PROBLEM DESCRIPTION = Rewrite the stretch of items from the line containing "1197x673 pixels." through the line containing "coord(189,75)" as a JSON list of strings, one string per line, skipping blank lines. Leave the pictures out.

MATERIAL PROVIDED =
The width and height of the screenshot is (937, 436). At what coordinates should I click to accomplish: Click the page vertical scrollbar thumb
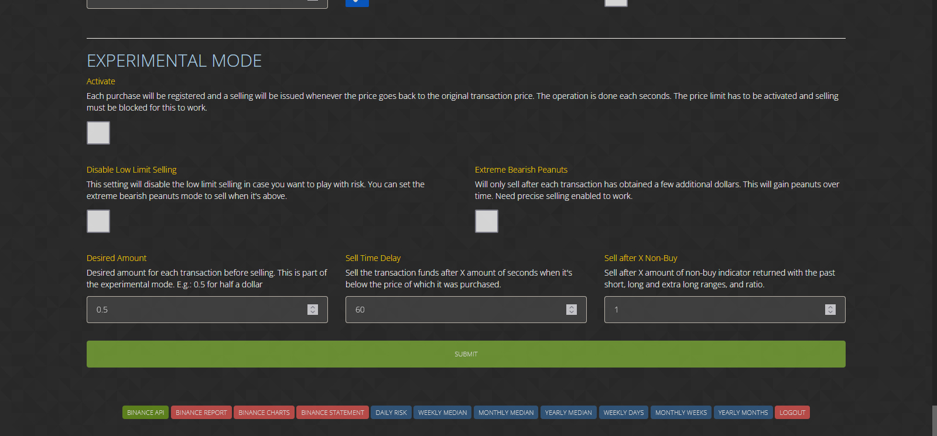coord(934,420)
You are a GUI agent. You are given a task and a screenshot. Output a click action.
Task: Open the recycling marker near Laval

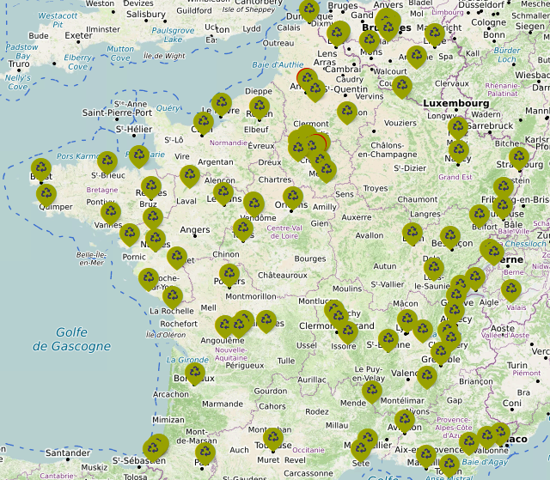(x=190, y=175)
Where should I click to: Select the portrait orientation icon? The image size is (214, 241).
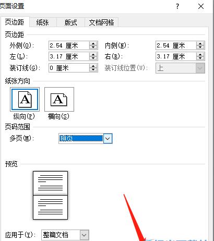(25, 99)
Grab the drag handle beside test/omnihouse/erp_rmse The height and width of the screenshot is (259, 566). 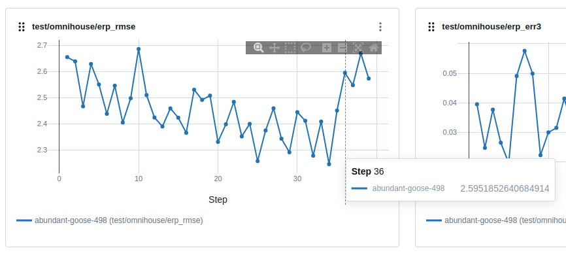click(x=22, y=27)
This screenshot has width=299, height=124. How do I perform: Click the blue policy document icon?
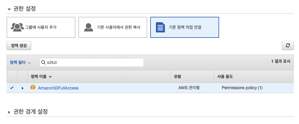tap(160, 27)
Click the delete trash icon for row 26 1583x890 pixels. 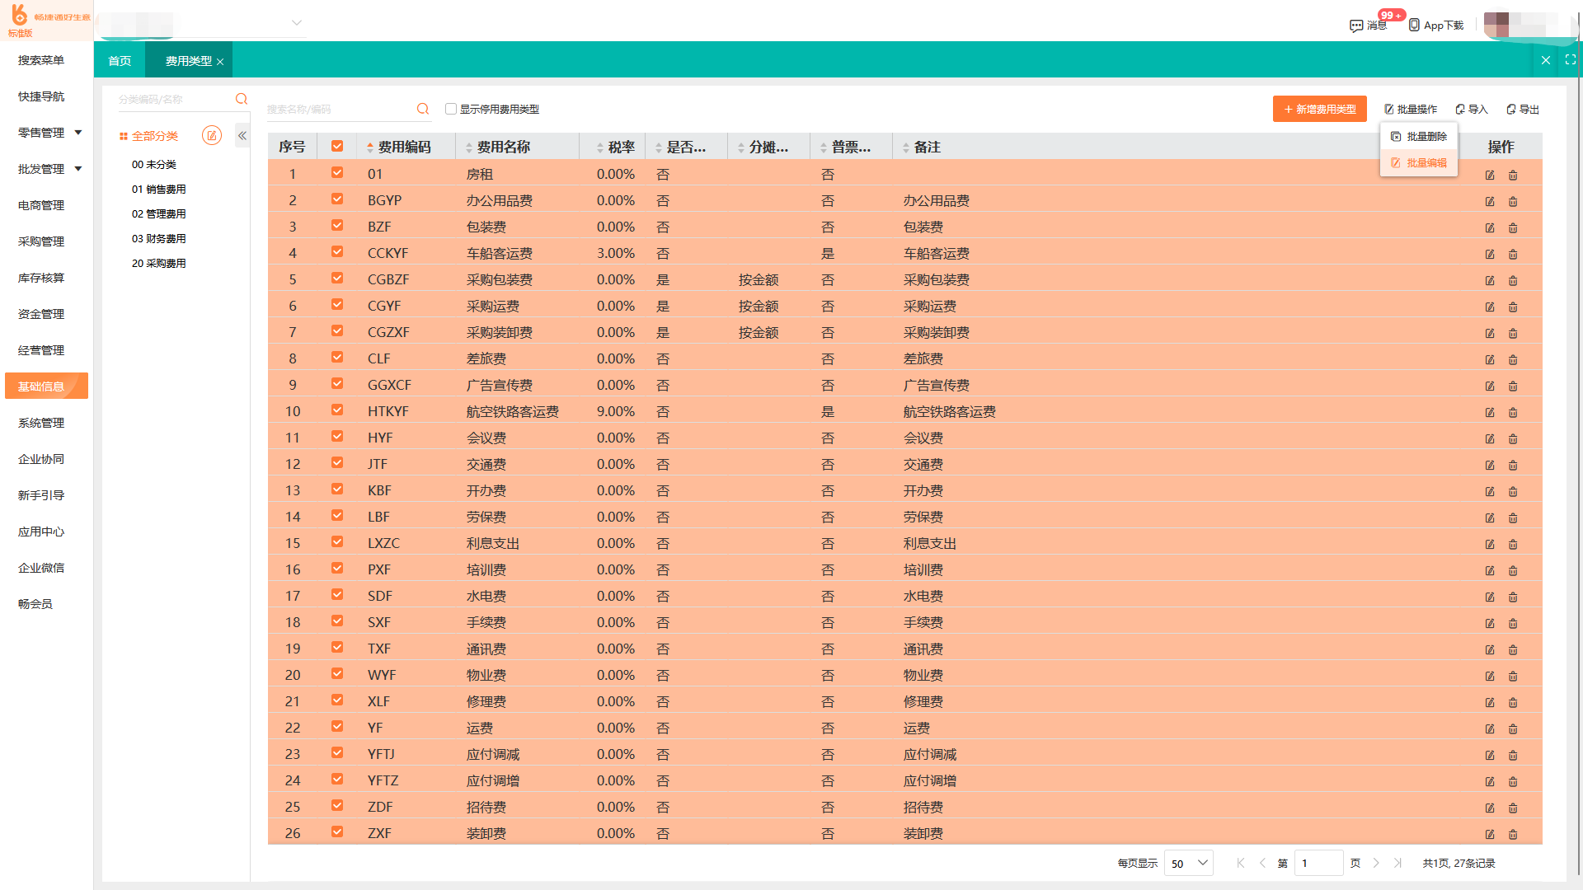pyautogui.click(x=1514, y=832)
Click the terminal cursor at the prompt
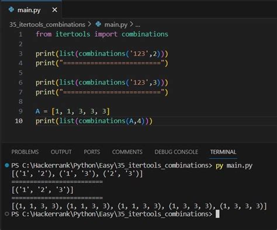The height and width of the screenshot is (230, 277). click(217, 214)
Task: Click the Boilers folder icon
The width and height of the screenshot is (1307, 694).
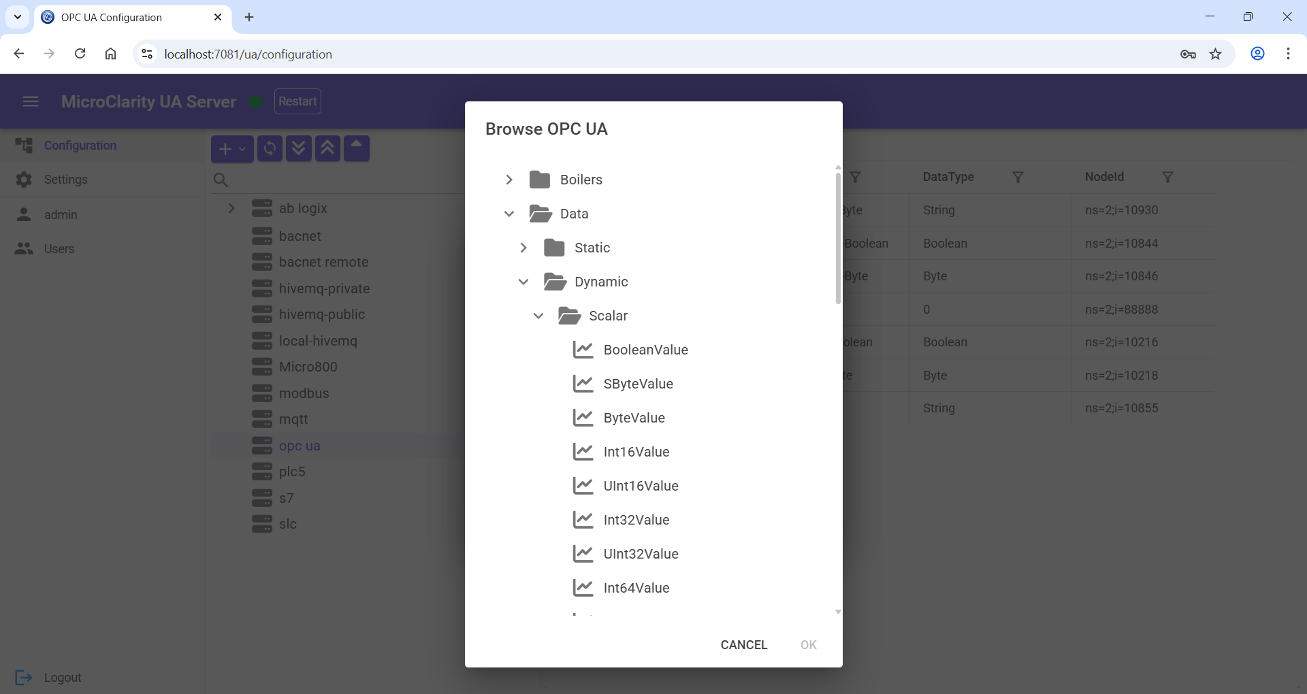Action: click(540, 180)
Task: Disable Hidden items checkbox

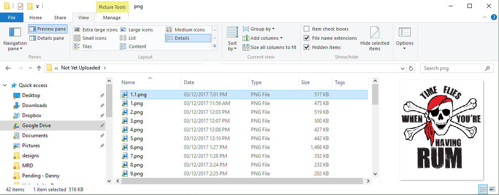Action: pyautogui.click(x=307, y=47)
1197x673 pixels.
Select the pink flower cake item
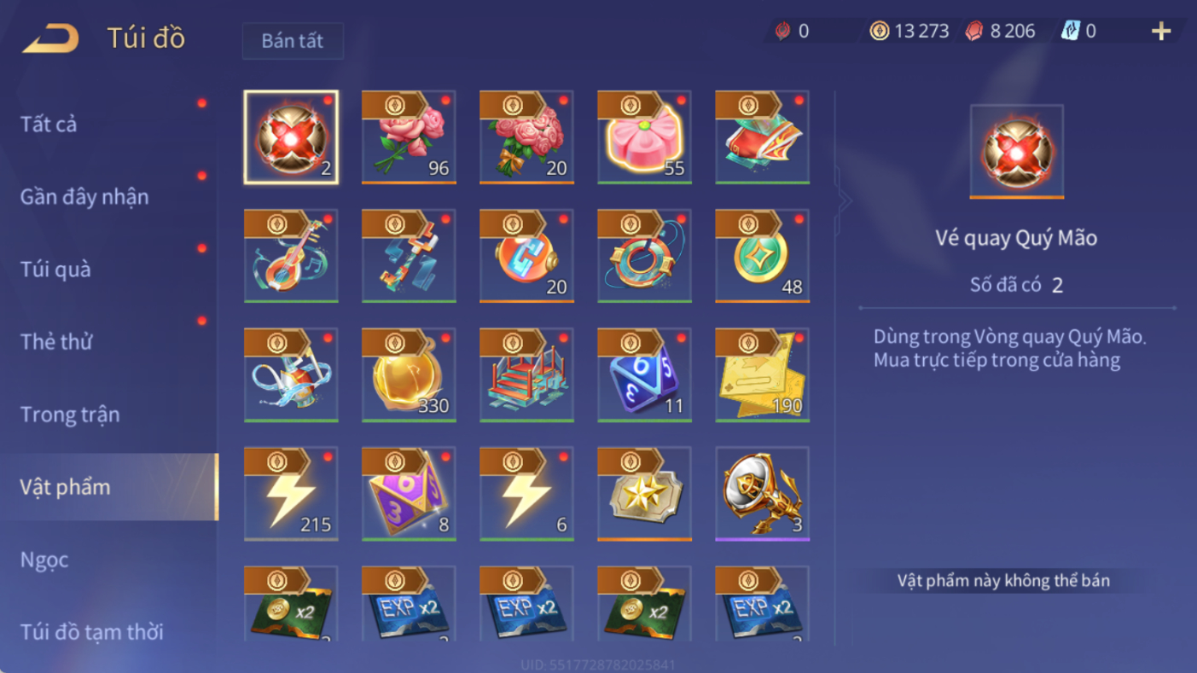click(x=644, y=137)
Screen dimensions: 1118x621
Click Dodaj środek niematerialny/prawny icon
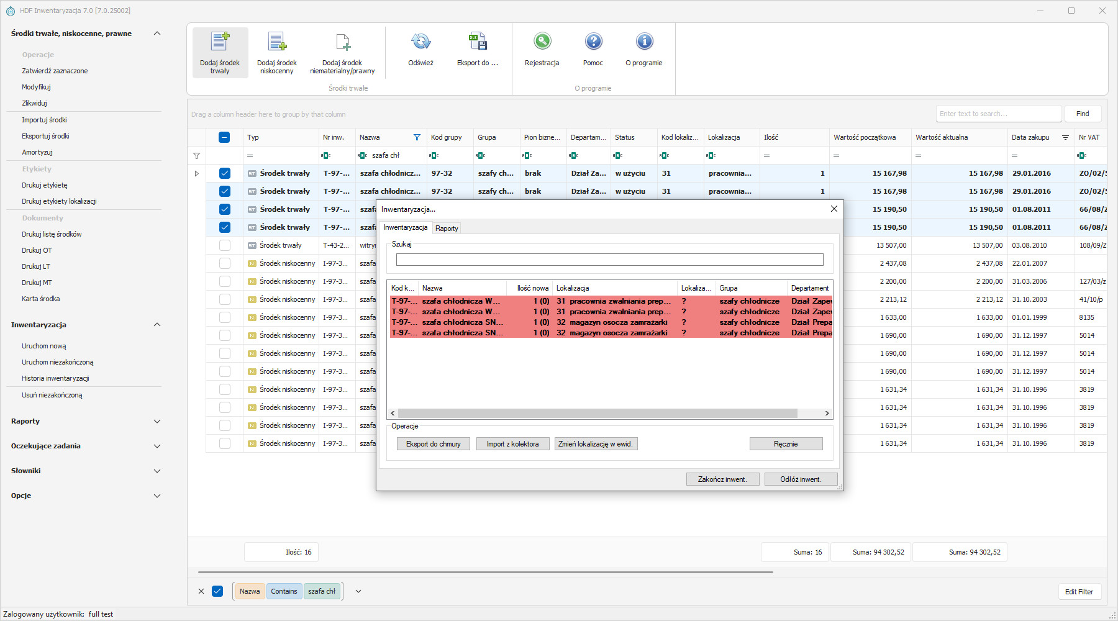[x=342, y=42]
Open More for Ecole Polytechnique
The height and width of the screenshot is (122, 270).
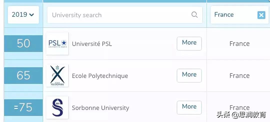coord(189,75)
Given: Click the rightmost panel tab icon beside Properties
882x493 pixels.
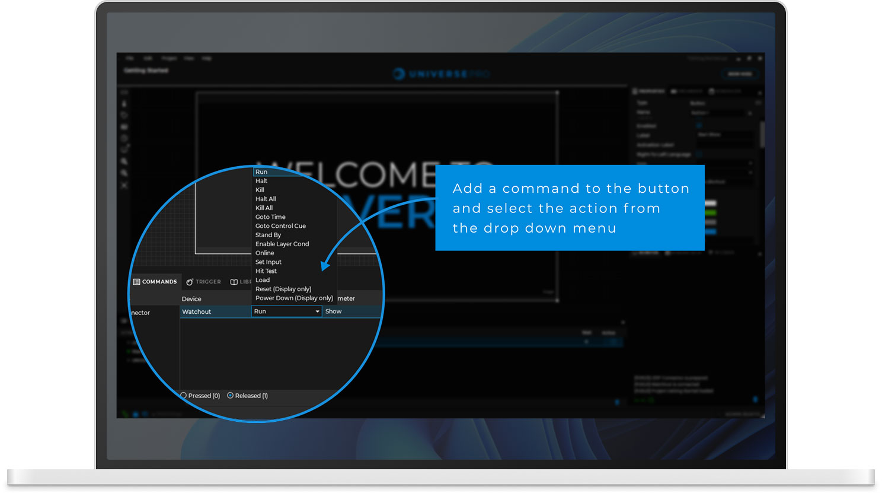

ANSWER IN FULL =
[
  "1197x673 pixels.",
  "Select the pink flower cake item",
  "click(x=644, y=137)",
  "Screen dimensions: 1118x621",
  "Click Dodaj środek niematerialny/prawny icon",
  "[x=342, y=42]",
  "Open More for Ecole Polytechnique",
  "The height and width of the screenshot is (122, 270).",
  "coord(189,75)"
]